Journalistische Werte lassen sich vor allem durch ethische Grundprinzipien, die Berufsethik und Kriterien zur Auswahl und Darstellung von Nachrichten beschreiben. Für journalistische Tätigkeit gelten gewisse Werte wie zum Beispiel:
- Wahrhaftigkeit: Die Achtung vor der Wahrheit, die wahrhaftige Unterrichtung der Öffentlichkeit und die Wahrung der Menschenwürde. Diese Werte sind im deutschen Pressekodex verankert und gelten als oberste Gebote der Presse.
- Glaubwürdigkeit: Sie wird vor allem durch wahre und objektive Berichterstattung gewährleistet.
- Journalistische Sorgfaltspflicht: Bedeutet gründliche Recherche, vollständige Informationen, objektive Wortwahl und eindeutige Hinweise auf Quellen.
- Persönlichkeitsrecht: Abwägung zwischen Informationsinteresse der Öffentlichkeit und Schutz des Privatlebens.
- Trennung von Werbung und Berichterstattung: Bezahlte Veröffentlichungen müssen klar als Werbung erkennbar sein.

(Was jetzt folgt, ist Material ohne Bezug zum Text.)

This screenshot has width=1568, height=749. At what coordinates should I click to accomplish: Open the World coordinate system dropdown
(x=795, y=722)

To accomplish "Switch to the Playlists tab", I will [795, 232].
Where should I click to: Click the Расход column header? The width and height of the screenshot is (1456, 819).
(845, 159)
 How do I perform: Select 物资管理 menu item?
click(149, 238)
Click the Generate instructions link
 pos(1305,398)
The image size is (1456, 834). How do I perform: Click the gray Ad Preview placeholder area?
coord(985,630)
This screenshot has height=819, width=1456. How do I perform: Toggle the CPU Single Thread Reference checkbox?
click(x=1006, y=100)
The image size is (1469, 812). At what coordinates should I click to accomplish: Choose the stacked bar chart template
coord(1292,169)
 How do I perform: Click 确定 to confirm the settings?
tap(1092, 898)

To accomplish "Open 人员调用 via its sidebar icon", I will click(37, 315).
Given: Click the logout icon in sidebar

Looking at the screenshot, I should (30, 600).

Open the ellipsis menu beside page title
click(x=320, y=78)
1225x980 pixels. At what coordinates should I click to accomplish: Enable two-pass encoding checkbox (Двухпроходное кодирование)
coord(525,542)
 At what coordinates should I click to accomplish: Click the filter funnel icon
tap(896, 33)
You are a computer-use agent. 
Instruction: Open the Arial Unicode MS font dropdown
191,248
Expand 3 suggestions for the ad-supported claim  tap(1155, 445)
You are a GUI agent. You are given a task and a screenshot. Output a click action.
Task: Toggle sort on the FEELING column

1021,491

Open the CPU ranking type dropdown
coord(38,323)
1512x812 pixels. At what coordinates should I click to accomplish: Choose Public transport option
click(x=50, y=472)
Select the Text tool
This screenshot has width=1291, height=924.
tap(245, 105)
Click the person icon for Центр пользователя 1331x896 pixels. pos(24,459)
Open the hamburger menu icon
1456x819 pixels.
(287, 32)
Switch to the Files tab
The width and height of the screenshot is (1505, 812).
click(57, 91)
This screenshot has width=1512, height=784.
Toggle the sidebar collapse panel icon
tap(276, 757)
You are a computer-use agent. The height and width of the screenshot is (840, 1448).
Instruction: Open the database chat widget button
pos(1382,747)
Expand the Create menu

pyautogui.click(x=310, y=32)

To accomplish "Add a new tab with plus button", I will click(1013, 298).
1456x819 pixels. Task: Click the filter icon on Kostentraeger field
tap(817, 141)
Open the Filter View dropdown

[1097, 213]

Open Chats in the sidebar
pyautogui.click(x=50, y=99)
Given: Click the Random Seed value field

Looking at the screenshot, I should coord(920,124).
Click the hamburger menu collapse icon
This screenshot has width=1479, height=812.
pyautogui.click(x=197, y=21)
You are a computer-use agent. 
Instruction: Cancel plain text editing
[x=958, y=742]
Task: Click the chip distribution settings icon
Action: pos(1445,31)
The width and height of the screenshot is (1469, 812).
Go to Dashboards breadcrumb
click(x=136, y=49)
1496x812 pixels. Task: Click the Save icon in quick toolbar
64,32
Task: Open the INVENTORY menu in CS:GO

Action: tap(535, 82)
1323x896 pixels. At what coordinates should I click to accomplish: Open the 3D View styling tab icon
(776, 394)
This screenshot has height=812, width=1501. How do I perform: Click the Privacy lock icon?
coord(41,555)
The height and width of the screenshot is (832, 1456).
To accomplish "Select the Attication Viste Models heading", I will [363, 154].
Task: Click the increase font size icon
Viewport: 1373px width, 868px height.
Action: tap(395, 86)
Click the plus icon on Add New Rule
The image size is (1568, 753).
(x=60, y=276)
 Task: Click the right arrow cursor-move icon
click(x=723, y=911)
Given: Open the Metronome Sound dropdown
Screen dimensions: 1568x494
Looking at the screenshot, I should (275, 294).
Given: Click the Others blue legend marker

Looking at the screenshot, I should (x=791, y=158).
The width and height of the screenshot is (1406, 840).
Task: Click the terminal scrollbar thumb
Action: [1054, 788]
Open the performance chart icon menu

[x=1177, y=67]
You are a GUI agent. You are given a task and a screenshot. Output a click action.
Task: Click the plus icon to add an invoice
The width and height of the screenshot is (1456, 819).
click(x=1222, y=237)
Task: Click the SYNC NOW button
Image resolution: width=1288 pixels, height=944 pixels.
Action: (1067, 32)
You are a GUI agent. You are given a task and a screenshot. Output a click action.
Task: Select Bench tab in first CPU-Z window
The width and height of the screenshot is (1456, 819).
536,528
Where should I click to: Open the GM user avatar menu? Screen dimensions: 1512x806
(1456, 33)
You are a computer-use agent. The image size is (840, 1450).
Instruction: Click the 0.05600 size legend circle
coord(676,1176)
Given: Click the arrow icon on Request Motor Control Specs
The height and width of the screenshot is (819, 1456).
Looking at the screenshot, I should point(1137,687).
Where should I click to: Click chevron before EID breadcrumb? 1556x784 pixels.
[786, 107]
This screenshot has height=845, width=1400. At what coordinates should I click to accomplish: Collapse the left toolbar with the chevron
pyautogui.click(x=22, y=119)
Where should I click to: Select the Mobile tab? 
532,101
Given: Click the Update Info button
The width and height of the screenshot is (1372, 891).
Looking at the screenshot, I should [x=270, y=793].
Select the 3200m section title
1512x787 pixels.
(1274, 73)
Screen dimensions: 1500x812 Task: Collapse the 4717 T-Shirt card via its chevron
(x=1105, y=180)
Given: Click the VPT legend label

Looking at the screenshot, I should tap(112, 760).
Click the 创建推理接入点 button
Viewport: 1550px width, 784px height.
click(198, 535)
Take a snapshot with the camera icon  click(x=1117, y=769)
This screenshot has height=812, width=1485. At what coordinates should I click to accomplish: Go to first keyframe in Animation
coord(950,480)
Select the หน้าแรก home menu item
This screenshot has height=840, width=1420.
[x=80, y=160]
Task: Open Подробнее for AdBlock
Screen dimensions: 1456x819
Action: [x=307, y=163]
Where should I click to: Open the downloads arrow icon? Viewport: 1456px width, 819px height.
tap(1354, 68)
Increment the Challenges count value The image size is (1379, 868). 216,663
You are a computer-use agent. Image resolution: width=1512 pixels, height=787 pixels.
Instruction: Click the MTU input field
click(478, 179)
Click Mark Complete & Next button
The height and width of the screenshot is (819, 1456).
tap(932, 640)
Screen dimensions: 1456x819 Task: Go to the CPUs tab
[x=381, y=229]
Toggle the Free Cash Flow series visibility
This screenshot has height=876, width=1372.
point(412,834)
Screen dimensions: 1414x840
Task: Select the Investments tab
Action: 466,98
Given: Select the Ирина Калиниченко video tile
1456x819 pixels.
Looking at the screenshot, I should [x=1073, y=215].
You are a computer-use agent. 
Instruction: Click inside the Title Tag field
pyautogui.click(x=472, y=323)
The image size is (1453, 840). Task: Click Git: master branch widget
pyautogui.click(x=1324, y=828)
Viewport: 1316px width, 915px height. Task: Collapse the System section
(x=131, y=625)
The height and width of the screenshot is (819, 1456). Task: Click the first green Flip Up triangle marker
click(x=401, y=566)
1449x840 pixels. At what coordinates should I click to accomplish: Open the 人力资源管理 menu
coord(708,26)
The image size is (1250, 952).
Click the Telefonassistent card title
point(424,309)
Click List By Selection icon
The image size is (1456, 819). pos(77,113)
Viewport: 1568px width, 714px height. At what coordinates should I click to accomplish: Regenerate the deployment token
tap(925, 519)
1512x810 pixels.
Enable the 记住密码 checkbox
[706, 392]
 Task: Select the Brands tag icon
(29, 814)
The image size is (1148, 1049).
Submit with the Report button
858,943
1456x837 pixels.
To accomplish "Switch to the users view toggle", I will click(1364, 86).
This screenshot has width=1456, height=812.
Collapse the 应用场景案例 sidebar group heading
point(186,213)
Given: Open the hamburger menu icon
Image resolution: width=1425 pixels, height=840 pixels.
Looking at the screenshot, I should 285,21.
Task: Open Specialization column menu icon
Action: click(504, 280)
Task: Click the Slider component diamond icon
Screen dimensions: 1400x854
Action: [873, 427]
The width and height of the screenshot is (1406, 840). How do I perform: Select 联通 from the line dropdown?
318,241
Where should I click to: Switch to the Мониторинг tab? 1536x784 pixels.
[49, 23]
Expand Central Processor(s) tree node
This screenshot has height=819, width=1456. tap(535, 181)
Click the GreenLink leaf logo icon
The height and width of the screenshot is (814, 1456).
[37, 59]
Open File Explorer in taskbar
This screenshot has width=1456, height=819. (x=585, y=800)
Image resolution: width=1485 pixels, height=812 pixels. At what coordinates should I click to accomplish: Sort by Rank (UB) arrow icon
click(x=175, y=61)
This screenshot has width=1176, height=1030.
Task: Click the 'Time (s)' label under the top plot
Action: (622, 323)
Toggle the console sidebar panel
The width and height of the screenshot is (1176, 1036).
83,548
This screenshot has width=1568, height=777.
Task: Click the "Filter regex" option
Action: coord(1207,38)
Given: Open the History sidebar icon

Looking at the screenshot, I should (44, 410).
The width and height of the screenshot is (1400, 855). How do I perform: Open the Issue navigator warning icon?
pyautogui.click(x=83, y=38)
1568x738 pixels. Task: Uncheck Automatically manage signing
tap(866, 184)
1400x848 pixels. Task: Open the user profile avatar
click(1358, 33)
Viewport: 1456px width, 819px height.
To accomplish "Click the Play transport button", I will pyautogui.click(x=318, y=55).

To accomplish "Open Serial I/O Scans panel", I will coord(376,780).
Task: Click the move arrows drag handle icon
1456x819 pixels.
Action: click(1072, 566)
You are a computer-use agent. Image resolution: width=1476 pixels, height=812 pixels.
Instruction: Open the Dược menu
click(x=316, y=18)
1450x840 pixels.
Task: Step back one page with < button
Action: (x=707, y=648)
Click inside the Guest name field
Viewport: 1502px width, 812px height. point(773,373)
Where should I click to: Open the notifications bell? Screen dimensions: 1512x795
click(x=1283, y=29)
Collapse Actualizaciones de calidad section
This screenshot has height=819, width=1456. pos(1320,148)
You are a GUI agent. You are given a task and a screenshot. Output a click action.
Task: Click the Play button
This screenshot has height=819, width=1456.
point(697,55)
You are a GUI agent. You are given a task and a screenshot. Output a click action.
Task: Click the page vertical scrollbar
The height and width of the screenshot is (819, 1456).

- Nachrichtenwert (oder Nachrichtenfaktoren): Kriterien, nach denen Journalisten bewerten, ob eine Nachricht berichtenswert ist, z.B. Aktualität, Relevanz, Nähe, Konfliktpotenzial, Prominenz und Emotionen.
Um Journalismus kann es sich bei des Stadtpfarrers „Impulsen“ demnach definitiv nicht handeln. Bis auf die Persönlichkeitsrechte (abgesehen vielleicht von denen des Verfassers selbst) erfüllen diese Beiträge keines dieser Kriterien.
Oder genügen eine Kategorisierung eines Beitrags in eine Rubrik „Kirche“ und die Nennung des Berufes des Verfassers als Hinweis darauf, dass es mit dem Wahrheitsanspruch, der Glaubwürdigkeit oder, wie im heutigen Beitrag, und mit der intellektuellen Redlichkeit im Umgang mit der mehr als fragwürdigen biblischen Textquelle nicht weit her ist?
Sollte es nicht im Interesse des Newsanbieters sein, sich von diesen Inhalten zumindest klar zu distanzieren? Zum Beispiel durch einen Hinweis wie „Dient nur zur Unterhaltung“ – oder noch treffender: „Kirchliche Dauerwerbesendung“?
Das frage ich mich bei religiösen Verkündigungen in allen Medien, bei denen man eigentlich davon ausgeht, dass sie sich journalistischen Grundwerten verpflichtet fühlen.